Beneath this instruction is a listing. Transcribe from it only the stretch from the line with "Task: Open the Discord community icon" through the line with "has width=874, height=614.", both end lines included, exactly as written.

########################################

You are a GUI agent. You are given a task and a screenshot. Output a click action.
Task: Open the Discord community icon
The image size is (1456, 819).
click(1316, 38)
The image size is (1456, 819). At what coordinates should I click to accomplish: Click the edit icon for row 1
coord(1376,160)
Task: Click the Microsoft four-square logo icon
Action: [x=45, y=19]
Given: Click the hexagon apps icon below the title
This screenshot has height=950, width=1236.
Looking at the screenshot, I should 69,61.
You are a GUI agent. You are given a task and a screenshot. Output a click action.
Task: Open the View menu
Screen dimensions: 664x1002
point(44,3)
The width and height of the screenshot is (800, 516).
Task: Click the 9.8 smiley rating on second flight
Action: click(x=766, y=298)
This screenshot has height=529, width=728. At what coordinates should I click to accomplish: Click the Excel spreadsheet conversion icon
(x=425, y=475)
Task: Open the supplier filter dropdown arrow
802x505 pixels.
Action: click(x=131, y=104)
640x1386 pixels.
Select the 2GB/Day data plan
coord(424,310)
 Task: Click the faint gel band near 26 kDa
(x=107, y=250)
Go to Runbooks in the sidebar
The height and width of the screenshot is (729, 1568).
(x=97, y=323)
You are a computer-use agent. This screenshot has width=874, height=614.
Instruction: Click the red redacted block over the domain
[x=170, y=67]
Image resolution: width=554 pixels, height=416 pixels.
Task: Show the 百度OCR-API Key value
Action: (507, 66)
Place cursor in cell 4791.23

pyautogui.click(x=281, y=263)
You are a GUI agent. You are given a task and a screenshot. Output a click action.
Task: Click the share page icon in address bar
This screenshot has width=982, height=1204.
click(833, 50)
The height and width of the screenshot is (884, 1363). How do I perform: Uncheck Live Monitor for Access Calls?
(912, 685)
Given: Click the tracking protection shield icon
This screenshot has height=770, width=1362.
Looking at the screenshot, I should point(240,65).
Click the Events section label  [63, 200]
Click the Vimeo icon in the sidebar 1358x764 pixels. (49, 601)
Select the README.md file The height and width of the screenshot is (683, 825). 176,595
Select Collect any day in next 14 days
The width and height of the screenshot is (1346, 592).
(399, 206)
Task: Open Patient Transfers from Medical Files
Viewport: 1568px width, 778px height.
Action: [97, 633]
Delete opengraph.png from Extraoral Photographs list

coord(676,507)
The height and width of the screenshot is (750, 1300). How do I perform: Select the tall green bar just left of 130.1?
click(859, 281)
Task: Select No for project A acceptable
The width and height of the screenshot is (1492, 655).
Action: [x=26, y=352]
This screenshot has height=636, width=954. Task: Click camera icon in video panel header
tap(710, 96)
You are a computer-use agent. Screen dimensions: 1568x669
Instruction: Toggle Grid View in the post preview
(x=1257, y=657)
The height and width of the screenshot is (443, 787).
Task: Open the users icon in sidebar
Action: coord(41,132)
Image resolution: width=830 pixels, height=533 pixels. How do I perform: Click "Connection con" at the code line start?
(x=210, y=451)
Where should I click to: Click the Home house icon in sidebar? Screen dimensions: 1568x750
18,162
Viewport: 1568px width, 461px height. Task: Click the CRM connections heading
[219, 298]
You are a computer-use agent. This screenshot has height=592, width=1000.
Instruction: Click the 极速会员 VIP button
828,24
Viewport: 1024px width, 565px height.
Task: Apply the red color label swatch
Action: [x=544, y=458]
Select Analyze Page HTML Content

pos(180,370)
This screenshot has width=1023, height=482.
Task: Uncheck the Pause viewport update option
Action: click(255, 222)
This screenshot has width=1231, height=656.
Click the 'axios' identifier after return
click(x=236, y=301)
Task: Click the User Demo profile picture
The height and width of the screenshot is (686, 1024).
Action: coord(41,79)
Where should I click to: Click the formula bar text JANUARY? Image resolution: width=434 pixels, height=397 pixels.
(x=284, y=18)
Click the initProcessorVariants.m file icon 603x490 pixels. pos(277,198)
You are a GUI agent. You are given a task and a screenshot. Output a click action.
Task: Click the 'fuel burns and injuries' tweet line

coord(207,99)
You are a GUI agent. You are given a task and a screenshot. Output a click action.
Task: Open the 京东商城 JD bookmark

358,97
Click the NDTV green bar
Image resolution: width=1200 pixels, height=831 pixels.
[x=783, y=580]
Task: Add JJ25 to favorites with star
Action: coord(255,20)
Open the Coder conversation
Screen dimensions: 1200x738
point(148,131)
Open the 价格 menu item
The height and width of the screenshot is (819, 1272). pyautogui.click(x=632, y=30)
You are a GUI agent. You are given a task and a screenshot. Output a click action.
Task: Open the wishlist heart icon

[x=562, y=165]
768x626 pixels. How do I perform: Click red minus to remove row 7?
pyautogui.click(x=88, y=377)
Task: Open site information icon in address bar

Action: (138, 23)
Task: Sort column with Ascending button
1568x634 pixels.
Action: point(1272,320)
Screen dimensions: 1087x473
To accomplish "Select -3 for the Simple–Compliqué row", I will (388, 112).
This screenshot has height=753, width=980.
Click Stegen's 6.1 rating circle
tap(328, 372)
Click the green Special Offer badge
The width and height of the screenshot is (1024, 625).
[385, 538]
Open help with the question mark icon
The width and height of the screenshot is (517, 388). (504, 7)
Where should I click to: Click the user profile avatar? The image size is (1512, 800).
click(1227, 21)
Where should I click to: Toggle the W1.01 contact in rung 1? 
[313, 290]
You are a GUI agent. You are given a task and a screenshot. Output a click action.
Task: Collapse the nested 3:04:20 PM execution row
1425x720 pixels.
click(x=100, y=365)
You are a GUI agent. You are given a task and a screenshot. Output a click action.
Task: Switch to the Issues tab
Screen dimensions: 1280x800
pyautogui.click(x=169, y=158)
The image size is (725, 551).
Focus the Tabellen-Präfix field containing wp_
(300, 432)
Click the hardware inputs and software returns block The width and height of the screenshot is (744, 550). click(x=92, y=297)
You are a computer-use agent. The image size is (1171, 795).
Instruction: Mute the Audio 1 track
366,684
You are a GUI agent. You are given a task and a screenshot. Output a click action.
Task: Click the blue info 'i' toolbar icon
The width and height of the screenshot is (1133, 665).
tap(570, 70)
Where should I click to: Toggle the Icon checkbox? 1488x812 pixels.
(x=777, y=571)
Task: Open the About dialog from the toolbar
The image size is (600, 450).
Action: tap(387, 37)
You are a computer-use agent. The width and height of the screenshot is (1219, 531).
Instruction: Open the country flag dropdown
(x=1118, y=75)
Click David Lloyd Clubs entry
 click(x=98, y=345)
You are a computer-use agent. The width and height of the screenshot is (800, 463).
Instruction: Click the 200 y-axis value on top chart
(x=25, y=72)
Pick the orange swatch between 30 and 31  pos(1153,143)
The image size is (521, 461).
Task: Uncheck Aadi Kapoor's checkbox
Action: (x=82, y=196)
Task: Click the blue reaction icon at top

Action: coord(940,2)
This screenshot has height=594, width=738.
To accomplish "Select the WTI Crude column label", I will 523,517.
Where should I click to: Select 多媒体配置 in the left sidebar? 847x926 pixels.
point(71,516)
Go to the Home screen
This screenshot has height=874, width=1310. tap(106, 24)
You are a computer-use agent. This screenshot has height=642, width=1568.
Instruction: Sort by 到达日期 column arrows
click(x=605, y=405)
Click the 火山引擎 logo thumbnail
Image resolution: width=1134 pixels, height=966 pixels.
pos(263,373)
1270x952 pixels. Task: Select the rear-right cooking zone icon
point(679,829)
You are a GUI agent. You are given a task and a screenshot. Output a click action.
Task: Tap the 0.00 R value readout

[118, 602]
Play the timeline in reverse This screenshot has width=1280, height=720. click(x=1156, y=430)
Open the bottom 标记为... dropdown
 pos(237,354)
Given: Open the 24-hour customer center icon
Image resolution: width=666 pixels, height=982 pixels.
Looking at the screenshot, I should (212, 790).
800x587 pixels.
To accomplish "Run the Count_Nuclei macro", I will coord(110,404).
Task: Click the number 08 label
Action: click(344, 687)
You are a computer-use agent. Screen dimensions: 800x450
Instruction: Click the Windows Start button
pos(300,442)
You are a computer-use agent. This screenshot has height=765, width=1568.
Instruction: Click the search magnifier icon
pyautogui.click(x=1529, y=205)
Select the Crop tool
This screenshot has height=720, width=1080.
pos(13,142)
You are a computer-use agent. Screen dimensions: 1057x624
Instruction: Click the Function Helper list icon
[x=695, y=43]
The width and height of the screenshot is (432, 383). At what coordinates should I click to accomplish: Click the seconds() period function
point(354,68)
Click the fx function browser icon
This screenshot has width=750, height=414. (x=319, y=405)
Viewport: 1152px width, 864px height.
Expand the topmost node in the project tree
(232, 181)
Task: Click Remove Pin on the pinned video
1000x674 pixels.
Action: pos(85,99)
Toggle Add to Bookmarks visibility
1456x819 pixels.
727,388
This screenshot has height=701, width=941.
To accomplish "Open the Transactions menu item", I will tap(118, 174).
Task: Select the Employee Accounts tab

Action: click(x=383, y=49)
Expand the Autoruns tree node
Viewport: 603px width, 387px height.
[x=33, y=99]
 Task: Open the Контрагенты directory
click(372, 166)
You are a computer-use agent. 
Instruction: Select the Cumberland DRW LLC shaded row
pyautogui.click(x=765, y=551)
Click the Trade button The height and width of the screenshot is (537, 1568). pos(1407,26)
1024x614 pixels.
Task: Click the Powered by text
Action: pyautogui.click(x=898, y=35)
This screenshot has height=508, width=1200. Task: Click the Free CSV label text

########################################

- **RESPONSE AREA**
Task: Open the Discord community icon
The image size is (1456, 819).
click(1316, 38)
The image size is (1456, 819). At what coordinates should I click to accomplish: Click the edit icon for row 1
coord(1376,160)
Task: Click the Microsoft four-square logo icon
Action: [x=45, y=19]
Given: Click the hexagon apps icon below the title
This screenshot has height=950, width=1236.
Looking at the screenshot, I should 69,61.
You are a GUI agent. You are given a task and a screenshot. Output a click action.
Task: Open the View menu
Screen dimensions: 664x1002
point(44,3)
The width and height of the screenshot is (800, 516).
Task: Click the 9.8 smiley rating on second flight
Action: click(x=766, y=298)
This screenshot has height=529, width=728. At what coordinates should I click to accomplish: Click the Excel spreadsheet conversion icon
(x=425, y=475)
Task: Open the supplier filter dropdown arrow
802x505 pixels.
Action: click(x=131, y=104)
640x1386 pixels.
Select the 2GB/Day data plan
coord(424,310)
 Task: Click the faint gel band near 26 kDa
(x=107, y=250)
Go to Runbooks in the sidebar
The height and width of the screenshot is (729, 1568).
(x=97, y=323)
You are a computer-use agent. This screenshot has width=874, height=614.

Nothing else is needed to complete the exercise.